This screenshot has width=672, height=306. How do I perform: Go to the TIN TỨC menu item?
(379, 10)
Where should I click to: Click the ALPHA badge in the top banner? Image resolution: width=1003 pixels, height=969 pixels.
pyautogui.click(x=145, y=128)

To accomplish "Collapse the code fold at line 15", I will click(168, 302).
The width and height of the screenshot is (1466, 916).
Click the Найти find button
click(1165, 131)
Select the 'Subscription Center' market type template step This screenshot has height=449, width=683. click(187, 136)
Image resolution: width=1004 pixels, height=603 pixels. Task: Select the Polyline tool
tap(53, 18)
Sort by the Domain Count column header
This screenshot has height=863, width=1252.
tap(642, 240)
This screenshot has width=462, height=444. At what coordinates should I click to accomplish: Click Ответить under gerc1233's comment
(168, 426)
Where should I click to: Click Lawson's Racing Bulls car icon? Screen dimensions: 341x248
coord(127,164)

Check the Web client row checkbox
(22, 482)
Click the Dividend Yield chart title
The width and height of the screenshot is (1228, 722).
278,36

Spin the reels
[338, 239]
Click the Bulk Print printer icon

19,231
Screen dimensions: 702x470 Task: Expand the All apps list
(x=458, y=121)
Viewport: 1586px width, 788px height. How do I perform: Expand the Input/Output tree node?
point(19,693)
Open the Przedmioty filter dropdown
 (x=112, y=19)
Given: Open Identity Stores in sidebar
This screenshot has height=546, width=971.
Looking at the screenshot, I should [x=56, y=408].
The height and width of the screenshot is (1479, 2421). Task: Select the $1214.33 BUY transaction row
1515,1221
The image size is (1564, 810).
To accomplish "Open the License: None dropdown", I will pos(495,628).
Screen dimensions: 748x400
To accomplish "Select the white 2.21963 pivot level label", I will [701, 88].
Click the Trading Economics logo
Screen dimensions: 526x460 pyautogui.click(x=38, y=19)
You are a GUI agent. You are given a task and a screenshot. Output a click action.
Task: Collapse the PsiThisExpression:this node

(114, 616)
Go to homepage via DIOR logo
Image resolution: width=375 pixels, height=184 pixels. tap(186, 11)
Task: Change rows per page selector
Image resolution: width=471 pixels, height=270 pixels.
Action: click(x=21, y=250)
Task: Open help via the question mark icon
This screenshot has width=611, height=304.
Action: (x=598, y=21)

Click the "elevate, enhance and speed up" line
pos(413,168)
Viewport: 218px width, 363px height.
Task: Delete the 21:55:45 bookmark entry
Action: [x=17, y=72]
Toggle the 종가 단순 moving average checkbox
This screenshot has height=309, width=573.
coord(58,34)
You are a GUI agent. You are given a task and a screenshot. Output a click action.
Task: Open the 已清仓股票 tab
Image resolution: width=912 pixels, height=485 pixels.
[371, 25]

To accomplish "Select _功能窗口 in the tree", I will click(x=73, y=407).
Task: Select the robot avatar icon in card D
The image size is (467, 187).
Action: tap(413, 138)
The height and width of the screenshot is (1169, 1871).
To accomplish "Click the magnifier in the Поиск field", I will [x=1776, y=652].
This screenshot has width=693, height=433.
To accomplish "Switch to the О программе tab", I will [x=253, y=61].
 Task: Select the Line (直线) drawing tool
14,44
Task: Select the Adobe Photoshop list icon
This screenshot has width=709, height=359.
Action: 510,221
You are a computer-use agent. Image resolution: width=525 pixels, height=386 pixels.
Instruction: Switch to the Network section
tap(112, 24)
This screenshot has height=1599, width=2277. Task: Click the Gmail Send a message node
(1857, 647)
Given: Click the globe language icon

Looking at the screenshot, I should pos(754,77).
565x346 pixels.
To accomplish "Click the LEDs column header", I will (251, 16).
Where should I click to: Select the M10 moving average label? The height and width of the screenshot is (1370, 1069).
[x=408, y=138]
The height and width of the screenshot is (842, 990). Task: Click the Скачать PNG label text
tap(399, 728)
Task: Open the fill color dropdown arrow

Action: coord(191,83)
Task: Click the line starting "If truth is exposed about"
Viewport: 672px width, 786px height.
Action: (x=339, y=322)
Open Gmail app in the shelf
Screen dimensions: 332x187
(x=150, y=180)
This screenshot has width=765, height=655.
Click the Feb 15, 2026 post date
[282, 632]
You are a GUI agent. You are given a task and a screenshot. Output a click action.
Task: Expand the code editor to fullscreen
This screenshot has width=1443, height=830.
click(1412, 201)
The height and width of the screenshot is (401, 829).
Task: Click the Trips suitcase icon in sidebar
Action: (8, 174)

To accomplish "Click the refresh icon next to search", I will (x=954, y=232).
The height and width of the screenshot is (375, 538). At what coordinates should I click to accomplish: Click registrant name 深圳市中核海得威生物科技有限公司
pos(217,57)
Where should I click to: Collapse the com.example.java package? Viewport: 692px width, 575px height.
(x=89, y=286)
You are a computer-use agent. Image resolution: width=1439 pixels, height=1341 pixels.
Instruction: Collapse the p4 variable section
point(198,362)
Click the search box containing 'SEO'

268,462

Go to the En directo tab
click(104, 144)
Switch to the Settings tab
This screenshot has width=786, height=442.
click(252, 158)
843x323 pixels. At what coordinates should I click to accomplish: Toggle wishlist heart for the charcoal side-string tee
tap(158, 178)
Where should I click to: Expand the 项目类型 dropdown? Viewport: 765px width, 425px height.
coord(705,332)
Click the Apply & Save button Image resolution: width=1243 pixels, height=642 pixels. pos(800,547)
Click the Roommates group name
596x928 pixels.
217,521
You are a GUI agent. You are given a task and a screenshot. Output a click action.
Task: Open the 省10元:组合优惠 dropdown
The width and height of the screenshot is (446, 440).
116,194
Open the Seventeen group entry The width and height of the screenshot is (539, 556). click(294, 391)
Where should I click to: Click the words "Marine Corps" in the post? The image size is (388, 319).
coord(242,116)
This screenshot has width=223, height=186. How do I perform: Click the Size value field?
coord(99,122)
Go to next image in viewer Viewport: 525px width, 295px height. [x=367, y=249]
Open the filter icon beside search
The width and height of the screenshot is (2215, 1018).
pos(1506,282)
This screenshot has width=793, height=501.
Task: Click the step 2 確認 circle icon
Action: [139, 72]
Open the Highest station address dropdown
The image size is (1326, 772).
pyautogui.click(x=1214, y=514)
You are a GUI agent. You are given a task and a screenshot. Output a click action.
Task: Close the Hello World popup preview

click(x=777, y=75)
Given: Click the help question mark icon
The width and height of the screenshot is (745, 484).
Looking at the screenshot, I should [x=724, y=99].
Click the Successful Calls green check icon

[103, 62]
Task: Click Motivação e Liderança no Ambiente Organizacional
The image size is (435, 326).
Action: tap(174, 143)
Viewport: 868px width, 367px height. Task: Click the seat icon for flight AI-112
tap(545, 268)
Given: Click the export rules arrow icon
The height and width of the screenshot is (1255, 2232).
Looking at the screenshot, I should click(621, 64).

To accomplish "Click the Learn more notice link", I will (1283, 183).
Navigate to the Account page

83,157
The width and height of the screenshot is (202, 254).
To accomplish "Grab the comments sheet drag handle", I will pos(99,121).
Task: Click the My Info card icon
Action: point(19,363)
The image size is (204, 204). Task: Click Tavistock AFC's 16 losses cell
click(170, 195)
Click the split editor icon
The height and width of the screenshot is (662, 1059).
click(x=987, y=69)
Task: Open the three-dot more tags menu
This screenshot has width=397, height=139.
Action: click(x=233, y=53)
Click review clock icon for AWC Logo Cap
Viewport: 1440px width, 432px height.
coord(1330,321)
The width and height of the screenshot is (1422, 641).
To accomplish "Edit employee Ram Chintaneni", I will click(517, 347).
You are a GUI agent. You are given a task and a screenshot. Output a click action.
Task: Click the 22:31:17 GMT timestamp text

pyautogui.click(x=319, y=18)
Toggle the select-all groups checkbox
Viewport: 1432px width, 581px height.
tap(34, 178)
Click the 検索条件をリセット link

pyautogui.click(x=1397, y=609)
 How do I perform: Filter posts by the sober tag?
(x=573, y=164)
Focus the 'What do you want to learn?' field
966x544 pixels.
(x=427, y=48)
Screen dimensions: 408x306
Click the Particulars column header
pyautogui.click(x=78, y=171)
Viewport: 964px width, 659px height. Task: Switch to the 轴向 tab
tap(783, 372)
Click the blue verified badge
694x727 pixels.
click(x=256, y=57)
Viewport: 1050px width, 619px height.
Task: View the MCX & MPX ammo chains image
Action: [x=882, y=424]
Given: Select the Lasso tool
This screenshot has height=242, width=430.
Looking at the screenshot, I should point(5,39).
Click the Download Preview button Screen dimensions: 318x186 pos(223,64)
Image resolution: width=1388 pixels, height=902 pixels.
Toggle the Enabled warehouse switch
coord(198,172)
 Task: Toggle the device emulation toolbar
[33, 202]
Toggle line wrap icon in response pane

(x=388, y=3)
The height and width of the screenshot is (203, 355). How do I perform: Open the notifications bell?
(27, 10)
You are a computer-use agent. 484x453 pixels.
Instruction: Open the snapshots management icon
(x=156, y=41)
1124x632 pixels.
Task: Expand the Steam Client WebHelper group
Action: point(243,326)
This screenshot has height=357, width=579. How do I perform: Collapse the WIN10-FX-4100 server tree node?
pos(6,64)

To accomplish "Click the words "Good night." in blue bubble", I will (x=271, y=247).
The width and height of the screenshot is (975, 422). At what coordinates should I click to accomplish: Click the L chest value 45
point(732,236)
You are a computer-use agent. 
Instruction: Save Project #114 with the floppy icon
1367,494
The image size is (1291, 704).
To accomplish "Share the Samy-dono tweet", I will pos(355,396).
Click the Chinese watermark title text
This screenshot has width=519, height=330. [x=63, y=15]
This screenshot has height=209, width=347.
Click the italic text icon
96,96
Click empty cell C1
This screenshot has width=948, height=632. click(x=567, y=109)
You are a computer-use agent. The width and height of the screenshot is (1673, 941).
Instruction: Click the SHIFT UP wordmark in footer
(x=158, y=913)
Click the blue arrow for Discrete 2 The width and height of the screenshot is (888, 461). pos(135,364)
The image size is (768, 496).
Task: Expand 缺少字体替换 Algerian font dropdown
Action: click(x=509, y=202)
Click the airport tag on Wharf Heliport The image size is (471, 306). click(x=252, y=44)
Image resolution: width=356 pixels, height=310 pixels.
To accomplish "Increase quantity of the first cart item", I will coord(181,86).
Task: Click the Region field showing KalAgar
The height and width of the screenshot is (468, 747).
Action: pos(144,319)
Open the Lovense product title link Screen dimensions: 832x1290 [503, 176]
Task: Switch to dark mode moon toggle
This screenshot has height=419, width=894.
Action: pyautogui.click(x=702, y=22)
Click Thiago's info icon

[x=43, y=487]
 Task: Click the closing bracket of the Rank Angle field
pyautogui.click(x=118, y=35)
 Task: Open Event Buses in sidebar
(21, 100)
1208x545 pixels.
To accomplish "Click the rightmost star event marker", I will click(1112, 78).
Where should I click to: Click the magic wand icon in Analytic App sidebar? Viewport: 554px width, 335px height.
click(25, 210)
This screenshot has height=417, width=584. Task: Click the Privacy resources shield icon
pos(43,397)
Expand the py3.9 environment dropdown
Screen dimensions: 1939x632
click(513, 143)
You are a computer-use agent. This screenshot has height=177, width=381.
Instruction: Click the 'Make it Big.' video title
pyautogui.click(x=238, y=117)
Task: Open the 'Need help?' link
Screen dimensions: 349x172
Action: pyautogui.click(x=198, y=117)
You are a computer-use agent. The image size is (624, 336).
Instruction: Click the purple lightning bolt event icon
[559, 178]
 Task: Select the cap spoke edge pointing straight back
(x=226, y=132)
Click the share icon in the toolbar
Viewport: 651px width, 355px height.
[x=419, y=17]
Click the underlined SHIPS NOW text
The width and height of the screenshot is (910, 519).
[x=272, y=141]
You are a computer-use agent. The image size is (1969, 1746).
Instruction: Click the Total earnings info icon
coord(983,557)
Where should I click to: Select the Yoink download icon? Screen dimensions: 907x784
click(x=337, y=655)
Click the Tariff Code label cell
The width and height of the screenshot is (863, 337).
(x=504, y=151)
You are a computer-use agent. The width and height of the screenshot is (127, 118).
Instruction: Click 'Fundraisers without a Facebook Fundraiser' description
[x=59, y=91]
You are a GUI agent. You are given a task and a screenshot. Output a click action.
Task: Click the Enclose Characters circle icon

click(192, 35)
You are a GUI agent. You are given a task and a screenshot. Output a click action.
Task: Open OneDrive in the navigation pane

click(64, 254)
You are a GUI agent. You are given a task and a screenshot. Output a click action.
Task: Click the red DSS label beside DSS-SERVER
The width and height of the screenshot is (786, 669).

> _Written problem_: Find every line in the records above that contains the string "Gmail", and copy each of those lines out in full.

> _Result_:
This screenshot has height=1599, width=2277. Task: Click the Gmail Send a message node
Open Gmail app in the shelf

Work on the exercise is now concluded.